- [Task details]: Recast the lines from the first one through the line containing "click(x=488, y=66)", both included, as a JSON list of strings with one string per line and blank lines omitted.

- [Given entries]:
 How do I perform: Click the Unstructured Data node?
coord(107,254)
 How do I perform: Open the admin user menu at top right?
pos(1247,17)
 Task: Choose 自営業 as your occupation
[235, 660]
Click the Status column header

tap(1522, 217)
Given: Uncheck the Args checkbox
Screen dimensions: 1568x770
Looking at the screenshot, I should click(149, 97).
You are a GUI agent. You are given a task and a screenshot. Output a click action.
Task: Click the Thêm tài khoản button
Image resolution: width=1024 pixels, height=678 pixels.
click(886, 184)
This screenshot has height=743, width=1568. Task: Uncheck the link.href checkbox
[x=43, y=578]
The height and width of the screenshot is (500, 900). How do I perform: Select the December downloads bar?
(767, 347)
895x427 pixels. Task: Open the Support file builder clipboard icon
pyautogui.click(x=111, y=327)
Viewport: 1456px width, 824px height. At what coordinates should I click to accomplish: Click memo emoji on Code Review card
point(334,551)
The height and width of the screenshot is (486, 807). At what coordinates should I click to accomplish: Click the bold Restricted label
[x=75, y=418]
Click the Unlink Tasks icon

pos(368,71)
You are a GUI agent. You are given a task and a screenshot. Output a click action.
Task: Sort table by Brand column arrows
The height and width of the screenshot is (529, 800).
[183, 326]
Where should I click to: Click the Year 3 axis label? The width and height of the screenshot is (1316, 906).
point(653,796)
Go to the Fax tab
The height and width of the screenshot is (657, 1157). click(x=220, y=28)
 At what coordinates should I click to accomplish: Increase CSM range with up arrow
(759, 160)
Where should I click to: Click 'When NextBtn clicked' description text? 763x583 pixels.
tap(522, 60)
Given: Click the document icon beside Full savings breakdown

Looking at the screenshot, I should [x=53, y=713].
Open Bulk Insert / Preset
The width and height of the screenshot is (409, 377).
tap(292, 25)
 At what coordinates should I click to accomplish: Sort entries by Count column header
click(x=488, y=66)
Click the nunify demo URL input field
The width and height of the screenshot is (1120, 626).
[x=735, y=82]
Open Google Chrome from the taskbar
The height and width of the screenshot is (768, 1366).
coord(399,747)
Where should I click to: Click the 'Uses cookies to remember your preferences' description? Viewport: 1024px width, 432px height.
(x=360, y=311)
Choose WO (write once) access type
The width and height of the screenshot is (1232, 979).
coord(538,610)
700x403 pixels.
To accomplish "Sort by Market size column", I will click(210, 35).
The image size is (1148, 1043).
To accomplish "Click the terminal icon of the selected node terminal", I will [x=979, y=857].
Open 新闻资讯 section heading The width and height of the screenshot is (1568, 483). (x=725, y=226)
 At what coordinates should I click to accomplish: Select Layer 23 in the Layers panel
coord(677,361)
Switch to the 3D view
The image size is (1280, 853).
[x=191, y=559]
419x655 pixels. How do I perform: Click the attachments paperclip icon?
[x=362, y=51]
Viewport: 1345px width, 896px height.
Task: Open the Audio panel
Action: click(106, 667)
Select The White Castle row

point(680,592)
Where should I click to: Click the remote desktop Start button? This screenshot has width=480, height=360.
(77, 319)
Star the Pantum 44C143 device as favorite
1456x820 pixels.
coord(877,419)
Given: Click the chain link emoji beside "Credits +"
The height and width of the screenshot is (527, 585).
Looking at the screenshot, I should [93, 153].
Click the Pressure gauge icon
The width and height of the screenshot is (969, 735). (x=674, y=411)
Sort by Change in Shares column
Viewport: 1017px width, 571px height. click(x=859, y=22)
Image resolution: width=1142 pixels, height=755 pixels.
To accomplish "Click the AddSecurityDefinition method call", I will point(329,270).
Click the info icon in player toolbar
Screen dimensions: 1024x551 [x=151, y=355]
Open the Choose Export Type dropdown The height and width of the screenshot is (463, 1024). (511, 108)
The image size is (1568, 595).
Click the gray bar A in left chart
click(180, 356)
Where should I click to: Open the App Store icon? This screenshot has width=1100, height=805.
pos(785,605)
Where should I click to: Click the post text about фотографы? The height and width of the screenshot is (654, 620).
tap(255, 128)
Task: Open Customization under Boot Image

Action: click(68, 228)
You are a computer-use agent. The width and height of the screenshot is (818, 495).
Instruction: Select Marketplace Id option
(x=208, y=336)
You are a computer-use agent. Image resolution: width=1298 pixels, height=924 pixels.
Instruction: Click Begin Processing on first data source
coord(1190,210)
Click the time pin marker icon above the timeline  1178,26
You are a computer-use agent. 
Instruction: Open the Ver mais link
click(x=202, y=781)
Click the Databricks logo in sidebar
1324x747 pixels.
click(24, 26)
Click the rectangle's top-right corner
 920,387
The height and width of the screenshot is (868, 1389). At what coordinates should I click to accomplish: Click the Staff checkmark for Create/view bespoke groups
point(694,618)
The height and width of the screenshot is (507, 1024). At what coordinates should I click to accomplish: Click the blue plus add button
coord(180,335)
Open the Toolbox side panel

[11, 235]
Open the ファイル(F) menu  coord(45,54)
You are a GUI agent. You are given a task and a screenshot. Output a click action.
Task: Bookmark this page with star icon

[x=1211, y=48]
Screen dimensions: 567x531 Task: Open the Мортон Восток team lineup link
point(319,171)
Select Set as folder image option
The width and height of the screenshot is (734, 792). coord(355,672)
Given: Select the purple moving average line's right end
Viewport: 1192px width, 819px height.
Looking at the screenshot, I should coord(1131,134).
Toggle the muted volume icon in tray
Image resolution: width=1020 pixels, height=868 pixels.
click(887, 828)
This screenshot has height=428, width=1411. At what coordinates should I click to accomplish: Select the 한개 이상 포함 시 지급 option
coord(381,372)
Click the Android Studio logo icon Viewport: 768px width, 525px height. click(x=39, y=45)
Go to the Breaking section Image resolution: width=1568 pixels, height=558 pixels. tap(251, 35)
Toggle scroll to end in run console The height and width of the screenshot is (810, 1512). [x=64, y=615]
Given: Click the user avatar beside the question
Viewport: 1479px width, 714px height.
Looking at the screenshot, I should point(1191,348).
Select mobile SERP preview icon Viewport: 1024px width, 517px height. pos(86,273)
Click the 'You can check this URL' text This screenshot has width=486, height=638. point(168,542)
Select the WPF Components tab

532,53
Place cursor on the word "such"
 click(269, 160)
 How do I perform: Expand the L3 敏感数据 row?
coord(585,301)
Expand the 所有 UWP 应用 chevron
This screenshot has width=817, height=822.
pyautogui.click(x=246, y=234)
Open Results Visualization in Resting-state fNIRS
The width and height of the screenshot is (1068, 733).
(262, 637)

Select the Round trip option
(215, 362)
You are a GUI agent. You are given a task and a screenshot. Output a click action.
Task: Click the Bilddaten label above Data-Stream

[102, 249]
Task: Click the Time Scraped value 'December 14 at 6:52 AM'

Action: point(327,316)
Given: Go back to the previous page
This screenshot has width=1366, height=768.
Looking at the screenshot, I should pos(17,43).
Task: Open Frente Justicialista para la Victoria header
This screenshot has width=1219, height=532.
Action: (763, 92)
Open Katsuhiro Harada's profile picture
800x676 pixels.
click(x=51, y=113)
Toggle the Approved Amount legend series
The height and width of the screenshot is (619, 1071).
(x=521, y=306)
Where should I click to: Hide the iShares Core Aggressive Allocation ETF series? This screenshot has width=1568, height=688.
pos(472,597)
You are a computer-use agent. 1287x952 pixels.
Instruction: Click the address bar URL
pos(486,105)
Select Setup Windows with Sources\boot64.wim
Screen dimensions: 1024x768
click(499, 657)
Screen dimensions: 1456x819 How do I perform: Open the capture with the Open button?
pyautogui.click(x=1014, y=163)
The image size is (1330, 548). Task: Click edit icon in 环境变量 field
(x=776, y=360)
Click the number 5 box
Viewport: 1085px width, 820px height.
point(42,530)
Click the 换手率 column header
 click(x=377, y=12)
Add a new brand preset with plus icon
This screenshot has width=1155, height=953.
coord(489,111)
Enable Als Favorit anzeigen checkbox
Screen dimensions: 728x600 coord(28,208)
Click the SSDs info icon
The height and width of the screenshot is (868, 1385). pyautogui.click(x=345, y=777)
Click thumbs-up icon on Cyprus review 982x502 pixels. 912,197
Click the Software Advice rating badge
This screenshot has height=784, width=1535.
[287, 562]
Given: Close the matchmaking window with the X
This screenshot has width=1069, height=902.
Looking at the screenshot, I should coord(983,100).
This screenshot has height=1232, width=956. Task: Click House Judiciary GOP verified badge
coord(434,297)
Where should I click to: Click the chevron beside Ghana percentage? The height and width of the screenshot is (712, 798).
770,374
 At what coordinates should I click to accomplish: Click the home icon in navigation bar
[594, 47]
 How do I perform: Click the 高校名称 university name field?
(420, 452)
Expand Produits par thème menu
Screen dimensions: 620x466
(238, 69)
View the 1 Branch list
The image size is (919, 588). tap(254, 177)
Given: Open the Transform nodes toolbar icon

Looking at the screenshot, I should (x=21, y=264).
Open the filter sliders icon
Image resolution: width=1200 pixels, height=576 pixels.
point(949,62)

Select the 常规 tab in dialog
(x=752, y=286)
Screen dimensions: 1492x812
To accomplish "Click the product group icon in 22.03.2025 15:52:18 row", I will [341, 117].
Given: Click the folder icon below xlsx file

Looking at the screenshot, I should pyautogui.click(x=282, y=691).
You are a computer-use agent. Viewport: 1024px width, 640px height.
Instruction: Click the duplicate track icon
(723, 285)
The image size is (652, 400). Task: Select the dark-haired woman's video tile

- [Solution for this exercise]:
[
  " How do I perform: Click the Unstructured Data node?",
  "coord(107,254)",
  " How do I perform: Open the admin user menu at top right?",
  "pos(1247,17)",
  " Task: Choose 自営業 as your occupation",
  "[235, 660]",
  "Click the Status column header",
  "tap(1522, 217)",
  "Given: Uncheck the Args checkbox",
  "Screen dimensions: 1568x770",
  "Looking at the screenshot, I should click(149, 97).",
  "You are a GUI agent. You are given a task and a screenshot. Output a click action.",
  "Task: Click the Thêm tài khoản button",
  "Image resolution: width=1024 pixels, height=678 pixels.",
  "click(886, 184)",
  "This screenshot has height=743, width=1568. Task: Uncheck the link.href checkbox",
  "[x=43, y=578]",
  "The height and width of the screenshot is (500, 900). How do I perform: Select the December downloads bar?",
  "(767, 347)",
  "895x427 pixels. Task: Open the Support file builder clipboard icon",
  "pyautogui.click(x=111, y=327)",
  "Viewport: 1456px width, 824px height. At what coordinates should I click to accomplish: Click memo emoji on Code Review card",
  "point(334,551)",
  "The height and width of the screenshot is (486, 807). At what coordinates should I click to accomplish: Click the bold Restricted label",
  "[x=75, y=418]",
  "Click the Unlink Tasks icon",
  "pos(368,71)",
  "You are a GUI agent. You are given a task and a screenshot. Output a click action.",
  "Task: Sort table by Brand column arrows",
  "The height and width of the screenshot is (529, 800).",
  "[183, 326]",
  "Where should I click to: Click the Year 3 axis label? The width and height of the screenshot is (1316, 906).",
  "point(653,796)",
  "Go to the Fax tab",
  "The height and width of the screenshot is (657, 1157). click(x=220, y=28)",
  " At what coordinates should I click to accomplish: Increase CSM range with up arrow",
  "(759, 160)",
  "Where should I click to: Click 'When NextBtn clicked' description text? 763x583 pixels.",
  "tap(522, 60)",
  "Given: Click the document icon beside Full savings breakdown",
  "Looking at the screenshot, I should [x=53, y=713].",
  "Open Bulk Insert / Preset",
  "The width and height of the screenshot is (409, 377).",
  "tap(292, 25)",
  " At what coordinates should I click to accomplish: Sort entries by Count column header",
  "click(x=488, y=66)"
]